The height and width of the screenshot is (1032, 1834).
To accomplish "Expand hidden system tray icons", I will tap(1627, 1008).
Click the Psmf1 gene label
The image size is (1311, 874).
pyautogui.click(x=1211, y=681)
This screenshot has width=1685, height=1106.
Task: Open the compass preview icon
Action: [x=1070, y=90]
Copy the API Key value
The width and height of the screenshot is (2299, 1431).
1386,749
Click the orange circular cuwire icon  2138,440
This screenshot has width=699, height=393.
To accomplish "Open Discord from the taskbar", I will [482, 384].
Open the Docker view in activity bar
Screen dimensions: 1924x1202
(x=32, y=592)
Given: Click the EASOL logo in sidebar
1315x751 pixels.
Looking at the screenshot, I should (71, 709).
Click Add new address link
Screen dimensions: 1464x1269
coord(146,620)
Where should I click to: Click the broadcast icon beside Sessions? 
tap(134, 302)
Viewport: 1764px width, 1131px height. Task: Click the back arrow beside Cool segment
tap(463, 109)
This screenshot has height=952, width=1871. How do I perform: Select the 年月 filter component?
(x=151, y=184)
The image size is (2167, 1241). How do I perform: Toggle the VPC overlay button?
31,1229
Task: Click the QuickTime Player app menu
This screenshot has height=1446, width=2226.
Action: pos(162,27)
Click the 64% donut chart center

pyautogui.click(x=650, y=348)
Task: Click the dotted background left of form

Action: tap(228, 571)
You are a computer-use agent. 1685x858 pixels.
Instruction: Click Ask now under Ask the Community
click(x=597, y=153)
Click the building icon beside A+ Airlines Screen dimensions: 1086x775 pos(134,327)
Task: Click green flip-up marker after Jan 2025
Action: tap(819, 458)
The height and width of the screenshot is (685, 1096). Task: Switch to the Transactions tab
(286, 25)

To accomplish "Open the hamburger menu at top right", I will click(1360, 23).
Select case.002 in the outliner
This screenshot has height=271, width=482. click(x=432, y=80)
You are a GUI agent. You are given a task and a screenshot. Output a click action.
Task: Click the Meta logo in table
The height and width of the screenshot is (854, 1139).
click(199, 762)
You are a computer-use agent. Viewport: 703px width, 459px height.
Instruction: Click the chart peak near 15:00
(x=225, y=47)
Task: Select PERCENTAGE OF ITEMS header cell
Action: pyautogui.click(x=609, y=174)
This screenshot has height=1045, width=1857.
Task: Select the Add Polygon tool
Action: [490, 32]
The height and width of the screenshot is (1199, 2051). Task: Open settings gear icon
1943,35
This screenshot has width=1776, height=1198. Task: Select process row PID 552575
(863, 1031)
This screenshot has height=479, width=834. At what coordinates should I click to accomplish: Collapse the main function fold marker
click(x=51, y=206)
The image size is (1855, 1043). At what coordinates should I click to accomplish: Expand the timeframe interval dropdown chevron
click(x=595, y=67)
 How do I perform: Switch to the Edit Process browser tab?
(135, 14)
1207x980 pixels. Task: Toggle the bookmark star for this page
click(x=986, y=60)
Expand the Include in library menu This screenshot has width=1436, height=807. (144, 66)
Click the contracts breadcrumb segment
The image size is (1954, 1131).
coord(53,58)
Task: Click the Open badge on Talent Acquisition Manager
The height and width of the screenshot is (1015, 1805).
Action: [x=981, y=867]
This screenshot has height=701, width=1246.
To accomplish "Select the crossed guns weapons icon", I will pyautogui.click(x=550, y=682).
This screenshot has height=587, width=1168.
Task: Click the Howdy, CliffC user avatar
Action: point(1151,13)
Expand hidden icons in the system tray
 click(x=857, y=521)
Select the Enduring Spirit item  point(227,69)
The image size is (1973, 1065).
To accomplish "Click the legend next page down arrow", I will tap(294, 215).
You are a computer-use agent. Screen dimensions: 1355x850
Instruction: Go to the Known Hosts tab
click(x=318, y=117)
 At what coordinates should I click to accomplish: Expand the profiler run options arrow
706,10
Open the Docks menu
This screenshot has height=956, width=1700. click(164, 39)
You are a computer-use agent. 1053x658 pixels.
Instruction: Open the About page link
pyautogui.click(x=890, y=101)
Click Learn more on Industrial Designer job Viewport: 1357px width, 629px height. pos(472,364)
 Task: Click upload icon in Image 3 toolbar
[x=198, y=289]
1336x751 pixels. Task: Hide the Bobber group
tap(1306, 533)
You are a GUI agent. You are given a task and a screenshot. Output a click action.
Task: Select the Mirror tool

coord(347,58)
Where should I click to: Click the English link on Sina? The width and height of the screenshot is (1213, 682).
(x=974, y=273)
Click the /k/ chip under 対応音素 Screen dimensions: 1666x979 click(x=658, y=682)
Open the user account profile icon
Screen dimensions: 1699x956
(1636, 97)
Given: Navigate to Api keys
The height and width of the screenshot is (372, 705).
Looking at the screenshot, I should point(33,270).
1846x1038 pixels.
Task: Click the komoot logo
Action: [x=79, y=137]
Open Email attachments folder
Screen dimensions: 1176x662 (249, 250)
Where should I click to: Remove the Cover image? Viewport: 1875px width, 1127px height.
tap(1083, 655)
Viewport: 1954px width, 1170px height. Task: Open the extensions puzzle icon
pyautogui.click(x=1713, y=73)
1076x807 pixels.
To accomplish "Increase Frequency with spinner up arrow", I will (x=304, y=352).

What is expected — Look through the entries above and copy each line that has "agent" in it.

Response to this exercise —
You are a computer-use agent. 1685x858 pixels.
You are a GUI agent. You are given a task and a screenshot. Output a click action.
You are a computer-use agent. Viewport: 703px width, 459px height.
You are a computer-use agent. Screen dimensions: 1355x850
You are a computer-use agent. 1053x658 pixels.
You are a GUI agent. You are given a task and a screenshot. Output a click action.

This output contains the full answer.